SUMMARY STATEMENTS ON CLINICIAN BURNOUT AND WELL-BEING:
- A failure to address the crisis of clinician burnout and degraded well-being will be costly to clinicians, patients, and health care organizations.
- Clinician burnout is a significant patient safety issue (unhappy, unhealthy clinicians lead to unhappy, unsafe patients)
- Clinician burnout is a societal workforce issue because replacing one departing perioperative professional can cost 2–3 times that individual’s annual salary and facilitate increased turnover of other team members for up to a year.
- Burnout is a systemic issue and must be addressed at societal and organizational levels. However, individual perioperative professionals can and must be involved to address this complex problem.
- Any comprehensive/successful solution will require the following elements:
- Leadership commitment to clinician well-being as an institutional core value.
- Real change to an organization’s culture. Prioritization of clinician well-being (including psychological safety) and a focus on increasing meaning and purpose in work (e.g., a reduction of low-value tasks).
- Reliable measurement(s) of key metrics of individual and organizational well-being.
- Transparency and feedback
- Multidisciplinary efforts (including surgeons, proceduralists, and nurses) to build a “wellness community”
- Identify and address the most important issues at the local level (Each health care institution will be different).

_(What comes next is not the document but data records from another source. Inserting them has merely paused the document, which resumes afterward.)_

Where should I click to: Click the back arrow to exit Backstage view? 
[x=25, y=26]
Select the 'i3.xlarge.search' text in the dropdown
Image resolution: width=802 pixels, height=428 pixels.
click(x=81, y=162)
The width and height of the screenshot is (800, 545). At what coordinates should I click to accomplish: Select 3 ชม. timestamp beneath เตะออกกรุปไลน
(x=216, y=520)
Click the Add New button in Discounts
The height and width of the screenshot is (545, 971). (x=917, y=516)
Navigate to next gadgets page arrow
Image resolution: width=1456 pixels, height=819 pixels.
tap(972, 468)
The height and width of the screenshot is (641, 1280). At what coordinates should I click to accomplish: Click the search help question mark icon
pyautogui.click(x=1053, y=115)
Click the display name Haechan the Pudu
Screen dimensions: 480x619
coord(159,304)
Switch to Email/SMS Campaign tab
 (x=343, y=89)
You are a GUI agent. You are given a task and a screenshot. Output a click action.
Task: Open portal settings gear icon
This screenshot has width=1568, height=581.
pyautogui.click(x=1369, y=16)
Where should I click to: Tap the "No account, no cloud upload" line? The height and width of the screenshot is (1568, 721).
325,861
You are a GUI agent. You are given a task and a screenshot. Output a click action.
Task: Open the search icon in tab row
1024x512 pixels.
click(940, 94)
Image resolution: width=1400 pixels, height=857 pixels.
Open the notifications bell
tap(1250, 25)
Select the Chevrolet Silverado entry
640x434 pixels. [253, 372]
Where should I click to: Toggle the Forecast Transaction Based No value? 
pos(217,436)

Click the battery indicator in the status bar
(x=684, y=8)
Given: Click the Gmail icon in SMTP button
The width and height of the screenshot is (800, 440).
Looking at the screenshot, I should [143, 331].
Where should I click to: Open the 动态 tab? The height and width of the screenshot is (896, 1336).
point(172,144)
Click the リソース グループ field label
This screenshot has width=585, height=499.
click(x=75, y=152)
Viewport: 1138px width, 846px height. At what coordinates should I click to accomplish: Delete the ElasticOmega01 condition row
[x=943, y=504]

- Incorporating diversity, equity, and inclusion in all decision making
- Trainees are a particularly vulnerable population for degraded well-being and must be proactively addressed using similar approaches as described in item 3 above.
- The allocation of tangible resources to clinician well-being (e.g., leadership roles, physical space) is an important signal to the organization that leadership is serious about this.
2021 STOELTING CONFERENCE RECOMMENDATIONS:
- APSF should consider collaborating with professional societies (e.g., ASA, AANA, AAAA, ACS, and AORN, etc.*) to produce a joint statement on clinician well-being and the effects on patient safety and quality in the perioperative period.
- APSF should create and lead, in collaboration with other professional societies, the development of a toolbox to support the perioperative care team as they continue to proactively address well-being.
- APSF should partner with other organizations to support and fund research on the “basic science” of clinician burnout/degraded well-being; expanding the evidence base for effective interventions; and developing best-practices for implementation of best-of-class interventions.
- Diversity, equity, and inclusion (DEI) are important elements of clinician and organizational well-being. APSF should develop a statement highlighting the effects of DEI on clinician well-being.
- APSF should create a financial business case for perioperative clinician well-being.
- APSF should partner with perioperative colleagues to enhance education on clinician well-being that should include podcasts and webinars.